Please note that nutrition information is an estimate and can vary based on the specific ingredients used, patty size, and amount of oil absorbed during frying.

Frequently Asked Questions

Why are my potato patties falling apart?

This is almost always caused by too much moisture or not enough binder. Make sure you are squeezing the shredded potatoes as dry as humanly possible and using a large egg. If the mix still feels loose, you can add another tablespoon of flour.

What’s the best potato for making crispy patties?

High-starch potatoes like Russets or Idaho potatoes are non-negotiable for the best results. Their lower moisture content and fluffy texture fry up perfectly crispy.
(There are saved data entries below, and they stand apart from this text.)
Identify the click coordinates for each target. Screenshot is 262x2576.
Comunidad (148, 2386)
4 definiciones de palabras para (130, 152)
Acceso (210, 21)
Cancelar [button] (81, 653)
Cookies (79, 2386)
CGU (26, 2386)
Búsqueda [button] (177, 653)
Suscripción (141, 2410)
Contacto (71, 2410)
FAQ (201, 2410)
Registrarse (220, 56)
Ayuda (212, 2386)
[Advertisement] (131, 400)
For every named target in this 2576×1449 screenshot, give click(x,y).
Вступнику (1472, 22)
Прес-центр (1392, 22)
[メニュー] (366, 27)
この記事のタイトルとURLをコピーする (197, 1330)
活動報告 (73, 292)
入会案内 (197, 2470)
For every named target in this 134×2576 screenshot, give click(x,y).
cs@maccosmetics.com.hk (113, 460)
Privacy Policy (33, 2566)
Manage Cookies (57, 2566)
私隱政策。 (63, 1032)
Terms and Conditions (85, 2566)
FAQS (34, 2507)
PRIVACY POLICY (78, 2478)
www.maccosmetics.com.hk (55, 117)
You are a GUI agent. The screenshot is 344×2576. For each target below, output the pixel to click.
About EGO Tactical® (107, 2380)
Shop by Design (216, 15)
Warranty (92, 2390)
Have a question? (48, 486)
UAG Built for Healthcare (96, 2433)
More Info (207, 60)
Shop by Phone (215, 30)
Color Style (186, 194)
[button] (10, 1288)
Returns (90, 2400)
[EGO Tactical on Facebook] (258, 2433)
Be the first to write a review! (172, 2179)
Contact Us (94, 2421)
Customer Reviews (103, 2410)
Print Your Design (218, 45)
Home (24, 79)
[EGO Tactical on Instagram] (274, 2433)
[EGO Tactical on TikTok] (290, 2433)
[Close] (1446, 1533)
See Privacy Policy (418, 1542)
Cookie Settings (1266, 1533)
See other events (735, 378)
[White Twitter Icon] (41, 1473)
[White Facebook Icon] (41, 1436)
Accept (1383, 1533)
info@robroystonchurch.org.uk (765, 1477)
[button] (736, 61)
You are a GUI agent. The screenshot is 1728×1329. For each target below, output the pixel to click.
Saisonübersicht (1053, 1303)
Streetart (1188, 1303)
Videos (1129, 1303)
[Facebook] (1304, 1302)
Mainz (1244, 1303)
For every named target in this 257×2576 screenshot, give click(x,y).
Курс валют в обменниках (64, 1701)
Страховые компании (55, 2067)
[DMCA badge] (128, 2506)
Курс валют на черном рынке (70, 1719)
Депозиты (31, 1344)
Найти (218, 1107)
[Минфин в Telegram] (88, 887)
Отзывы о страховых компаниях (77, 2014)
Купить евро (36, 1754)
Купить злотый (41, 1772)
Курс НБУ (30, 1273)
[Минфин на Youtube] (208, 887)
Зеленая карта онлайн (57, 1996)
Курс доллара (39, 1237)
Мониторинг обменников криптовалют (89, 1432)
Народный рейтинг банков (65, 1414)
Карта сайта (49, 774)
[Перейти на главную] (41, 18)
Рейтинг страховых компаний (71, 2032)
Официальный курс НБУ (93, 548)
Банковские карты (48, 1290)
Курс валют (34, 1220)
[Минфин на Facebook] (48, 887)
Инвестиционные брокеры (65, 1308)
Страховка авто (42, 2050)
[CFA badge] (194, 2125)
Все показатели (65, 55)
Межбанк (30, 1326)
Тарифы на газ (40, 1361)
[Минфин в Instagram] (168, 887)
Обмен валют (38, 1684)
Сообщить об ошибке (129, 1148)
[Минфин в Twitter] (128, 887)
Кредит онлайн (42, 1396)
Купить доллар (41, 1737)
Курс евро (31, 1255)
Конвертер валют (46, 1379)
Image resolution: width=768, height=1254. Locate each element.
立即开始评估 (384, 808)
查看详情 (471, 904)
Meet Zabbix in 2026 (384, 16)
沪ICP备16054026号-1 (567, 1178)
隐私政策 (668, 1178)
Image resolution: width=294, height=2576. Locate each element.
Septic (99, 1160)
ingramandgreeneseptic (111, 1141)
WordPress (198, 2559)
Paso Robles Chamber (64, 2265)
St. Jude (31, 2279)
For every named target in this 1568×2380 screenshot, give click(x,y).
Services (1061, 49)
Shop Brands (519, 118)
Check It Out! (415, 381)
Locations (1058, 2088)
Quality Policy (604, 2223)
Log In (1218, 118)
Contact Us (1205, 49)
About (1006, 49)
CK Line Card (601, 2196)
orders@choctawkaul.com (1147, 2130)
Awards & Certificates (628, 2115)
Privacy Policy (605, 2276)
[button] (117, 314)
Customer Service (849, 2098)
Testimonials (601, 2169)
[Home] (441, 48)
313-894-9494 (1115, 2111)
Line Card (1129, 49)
Waxy potatoes like red or new potatoes will result in a gummier, less crispy patty.

Can I make these potato patties ahead of time?

Yes, you can form the uncooked patties and keep them on a covered plate in the refrigerator for up to 4 hours. Any longer and they may start to oxidize. Alternatively, cook them fully and reheat in an oven or air fryer just before serving.

Why did my shredded potatoes turn grey?

This is a natural process called oxidation, which happens when the starches in the potato are exposed to air. To minimize it, work quickly from shredding to mixing. Don’t worry if they darken slightly; it won’t affect the flavor of the cooked patties.